* **Tasks to complete**:
(A) In the passage below on the electrostatic discharge protection device, list every figure that is described as an exploded perspective view.
(B) Quote the stretch of the electrostatic discharge protection passage below from "The electrostatic discharge protection" through "the grounding member.".

The electrostatic discharge protection device can be used with a
male-type or female-type connector and is reusable in that the
first complimentary member and the second complimentary member can
be joined and disconnected multiple times without detriment to the
operation of the grounding member.
In further aspects, the invention provides methods in accord with
the apparatus described above. The aforementioned and other aspects
of the invention are evident in the drawings and in the description
that follows.
BRIEF DESCRIPTION OF THE DRAWINGS
The foregoing and other objects of this invention, the various
features thereof, as well as the invention itself, may be more
fully understood from the following description, when read together
with the accompanying drawings in which:
FIG. 1 shows an exploded perspective view of a BNC-type electrical
connector-receptor and an electrostatic discharge protection device
in accordance with the invention;
FIG. 2 shows perspective view of a BNC-type connector utilizing the
electrostatic discharge protection device of FIG. 1.
FIG. 3 shows perspective view of a BNC-type connector utilizing the
electrostatic discharge protection device of FIG. 4 in full
engagement with a receptor.
FIG. 4 shows an exploded perspective view of a BNC-type electrical
connector-receptor and an electrostatic discharge protection device
in accordance with the invention;
FIG. 5 shows perspective view of a BNC-type receptor utilizing the
electrostatic discharge protection device of FIG. 4.
FIG. 6 shows cross-sectional view of a BNC-type connector in full
engagement with a receptor utilizing the electrostatic discharge
protection device of FIG. 4.
FIG. 7 shows an exploded perspective view of a SMA-type electrical
connector-receptor and an electrostatic discharge protection device
in accordance with the invention;
FIG. 8 shows perspective view of a SMA-type receptor utilizing the
electrostatic discharge protection device of FIG. 7.
FIG. 9 shows perspective view of a SMA-type connector in full
engagement with a receptor utilizing the electrostatic discharge
protection device of FIG. 7.
FIG. 10 shows a perspective view of a BNC-type connector for a
twinaxial cable with an electrostatic discharge protection device
in accordance with the invention.

* **Records shown**:
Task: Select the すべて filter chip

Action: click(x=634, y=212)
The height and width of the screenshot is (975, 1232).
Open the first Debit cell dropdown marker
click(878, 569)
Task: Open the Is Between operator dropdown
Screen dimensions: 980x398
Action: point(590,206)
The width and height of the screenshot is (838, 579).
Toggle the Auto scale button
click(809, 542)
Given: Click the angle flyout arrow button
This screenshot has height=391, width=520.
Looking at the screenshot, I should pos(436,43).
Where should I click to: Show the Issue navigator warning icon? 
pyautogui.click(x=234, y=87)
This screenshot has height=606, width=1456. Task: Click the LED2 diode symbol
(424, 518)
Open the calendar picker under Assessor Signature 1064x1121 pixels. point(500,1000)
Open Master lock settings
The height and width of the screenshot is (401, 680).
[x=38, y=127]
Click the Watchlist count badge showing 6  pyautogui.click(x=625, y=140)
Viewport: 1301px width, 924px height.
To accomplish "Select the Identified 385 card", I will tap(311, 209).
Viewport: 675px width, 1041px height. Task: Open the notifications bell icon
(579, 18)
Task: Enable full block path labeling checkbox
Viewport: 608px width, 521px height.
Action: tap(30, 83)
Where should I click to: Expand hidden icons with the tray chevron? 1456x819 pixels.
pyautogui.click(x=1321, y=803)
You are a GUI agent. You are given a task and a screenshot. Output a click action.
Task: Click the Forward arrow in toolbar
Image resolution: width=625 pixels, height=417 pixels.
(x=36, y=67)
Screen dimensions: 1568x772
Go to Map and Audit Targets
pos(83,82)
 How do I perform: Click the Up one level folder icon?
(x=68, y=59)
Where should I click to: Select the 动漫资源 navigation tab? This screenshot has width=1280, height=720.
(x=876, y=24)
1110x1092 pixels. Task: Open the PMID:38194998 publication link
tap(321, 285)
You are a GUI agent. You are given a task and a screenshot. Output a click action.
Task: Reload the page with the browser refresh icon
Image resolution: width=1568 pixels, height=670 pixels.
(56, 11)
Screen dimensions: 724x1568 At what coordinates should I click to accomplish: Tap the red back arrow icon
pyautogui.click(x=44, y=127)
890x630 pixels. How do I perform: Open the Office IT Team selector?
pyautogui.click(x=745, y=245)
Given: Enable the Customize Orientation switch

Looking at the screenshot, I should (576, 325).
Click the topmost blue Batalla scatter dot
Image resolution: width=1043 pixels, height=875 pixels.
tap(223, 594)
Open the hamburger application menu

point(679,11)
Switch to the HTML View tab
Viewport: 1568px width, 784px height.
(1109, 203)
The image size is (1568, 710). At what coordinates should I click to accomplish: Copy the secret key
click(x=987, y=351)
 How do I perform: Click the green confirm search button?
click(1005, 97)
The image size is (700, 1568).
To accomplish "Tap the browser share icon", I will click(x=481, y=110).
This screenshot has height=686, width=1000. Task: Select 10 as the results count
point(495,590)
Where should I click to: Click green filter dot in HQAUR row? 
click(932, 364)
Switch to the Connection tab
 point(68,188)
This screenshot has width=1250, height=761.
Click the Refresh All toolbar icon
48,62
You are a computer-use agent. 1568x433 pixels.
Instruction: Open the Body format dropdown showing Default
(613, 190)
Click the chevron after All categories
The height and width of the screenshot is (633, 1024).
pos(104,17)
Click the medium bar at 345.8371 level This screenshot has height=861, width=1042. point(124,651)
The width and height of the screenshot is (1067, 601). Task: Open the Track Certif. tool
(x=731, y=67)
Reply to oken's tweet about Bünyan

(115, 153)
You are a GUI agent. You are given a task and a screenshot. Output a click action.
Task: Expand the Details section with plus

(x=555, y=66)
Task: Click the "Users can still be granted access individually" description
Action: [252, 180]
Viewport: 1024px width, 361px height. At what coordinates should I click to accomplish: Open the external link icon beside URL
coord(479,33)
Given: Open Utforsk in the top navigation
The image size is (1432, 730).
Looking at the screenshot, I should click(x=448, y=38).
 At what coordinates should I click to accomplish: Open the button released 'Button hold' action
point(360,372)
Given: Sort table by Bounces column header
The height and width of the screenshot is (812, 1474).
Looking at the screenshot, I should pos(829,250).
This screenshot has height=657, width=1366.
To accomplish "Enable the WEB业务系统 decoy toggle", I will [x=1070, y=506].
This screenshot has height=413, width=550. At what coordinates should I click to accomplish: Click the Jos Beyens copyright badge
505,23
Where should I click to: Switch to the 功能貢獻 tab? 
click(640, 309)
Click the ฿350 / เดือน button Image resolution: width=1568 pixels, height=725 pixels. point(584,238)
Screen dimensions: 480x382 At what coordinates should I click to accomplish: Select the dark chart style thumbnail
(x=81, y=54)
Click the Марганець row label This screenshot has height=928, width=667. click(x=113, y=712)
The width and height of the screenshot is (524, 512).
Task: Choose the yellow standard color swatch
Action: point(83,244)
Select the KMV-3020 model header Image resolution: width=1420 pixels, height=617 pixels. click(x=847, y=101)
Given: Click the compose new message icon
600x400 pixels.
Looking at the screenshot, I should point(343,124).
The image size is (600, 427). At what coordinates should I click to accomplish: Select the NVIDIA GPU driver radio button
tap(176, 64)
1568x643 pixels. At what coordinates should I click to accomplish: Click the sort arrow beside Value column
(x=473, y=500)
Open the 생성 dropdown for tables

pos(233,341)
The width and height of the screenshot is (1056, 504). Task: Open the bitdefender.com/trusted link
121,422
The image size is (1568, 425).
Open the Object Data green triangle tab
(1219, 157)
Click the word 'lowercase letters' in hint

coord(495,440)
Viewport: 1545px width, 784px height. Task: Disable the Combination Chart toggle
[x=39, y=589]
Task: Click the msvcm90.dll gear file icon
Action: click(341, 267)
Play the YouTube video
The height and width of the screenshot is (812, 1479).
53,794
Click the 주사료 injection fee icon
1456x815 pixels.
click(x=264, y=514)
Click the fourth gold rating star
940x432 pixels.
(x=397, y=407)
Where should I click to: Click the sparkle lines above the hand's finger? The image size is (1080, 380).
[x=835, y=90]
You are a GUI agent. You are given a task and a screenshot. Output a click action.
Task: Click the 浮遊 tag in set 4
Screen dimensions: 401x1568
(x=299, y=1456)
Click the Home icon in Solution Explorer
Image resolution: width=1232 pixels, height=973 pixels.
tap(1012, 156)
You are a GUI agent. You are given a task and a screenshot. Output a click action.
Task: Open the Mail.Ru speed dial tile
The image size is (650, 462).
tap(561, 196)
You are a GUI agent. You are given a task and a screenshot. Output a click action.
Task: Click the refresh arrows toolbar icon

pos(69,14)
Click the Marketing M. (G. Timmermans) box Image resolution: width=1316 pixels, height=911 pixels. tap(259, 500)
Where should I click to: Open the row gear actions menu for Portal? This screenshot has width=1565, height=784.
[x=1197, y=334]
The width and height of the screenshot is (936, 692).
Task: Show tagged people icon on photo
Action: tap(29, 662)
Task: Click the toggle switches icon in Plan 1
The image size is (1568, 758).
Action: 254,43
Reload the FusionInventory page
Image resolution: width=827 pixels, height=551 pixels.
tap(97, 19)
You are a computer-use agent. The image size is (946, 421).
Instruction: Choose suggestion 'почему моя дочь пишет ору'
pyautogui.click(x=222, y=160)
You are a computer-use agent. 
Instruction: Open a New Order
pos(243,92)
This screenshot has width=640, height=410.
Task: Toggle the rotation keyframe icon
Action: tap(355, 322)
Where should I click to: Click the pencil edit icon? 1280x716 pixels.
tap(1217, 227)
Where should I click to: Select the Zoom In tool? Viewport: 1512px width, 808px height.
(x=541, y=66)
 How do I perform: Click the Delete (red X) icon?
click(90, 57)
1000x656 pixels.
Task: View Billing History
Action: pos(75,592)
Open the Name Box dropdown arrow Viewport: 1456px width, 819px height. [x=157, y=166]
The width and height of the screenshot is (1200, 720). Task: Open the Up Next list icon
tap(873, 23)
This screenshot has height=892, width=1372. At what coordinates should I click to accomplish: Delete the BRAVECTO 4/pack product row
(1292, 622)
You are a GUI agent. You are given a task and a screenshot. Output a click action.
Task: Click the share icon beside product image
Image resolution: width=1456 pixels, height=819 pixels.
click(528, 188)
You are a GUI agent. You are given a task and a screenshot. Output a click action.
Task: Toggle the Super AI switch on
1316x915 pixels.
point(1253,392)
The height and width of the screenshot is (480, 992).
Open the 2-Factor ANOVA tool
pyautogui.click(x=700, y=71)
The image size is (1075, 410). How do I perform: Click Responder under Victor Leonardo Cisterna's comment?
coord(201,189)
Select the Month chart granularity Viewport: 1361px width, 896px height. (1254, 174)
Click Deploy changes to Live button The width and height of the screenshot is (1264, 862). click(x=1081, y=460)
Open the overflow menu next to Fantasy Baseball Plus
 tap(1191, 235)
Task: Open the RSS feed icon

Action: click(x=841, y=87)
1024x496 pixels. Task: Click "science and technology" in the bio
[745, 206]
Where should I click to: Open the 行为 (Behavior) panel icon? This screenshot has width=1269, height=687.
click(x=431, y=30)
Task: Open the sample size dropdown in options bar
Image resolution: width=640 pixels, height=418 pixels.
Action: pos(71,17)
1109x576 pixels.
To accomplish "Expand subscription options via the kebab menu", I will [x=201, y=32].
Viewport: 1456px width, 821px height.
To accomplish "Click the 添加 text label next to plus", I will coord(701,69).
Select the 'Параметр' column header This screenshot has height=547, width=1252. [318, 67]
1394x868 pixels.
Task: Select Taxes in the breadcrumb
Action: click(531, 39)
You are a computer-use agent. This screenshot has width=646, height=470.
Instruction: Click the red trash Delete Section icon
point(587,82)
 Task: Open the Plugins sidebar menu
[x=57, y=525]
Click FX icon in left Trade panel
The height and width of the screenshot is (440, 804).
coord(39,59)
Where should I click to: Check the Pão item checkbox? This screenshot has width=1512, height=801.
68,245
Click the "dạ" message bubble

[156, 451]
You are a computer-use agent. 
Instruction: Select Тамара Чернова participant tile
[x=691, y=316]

* **Results of the tasks**:
(A) FIG. 1, FIG. 4, FIG. 7

(B)
The electrostatic discharge protection device can be used with a
male-type or female-type connector and is reusable in that the
first complimentary member and the second complimentary member can
be joined and disconnected multiple times without detriment to the
operation of the grounding member.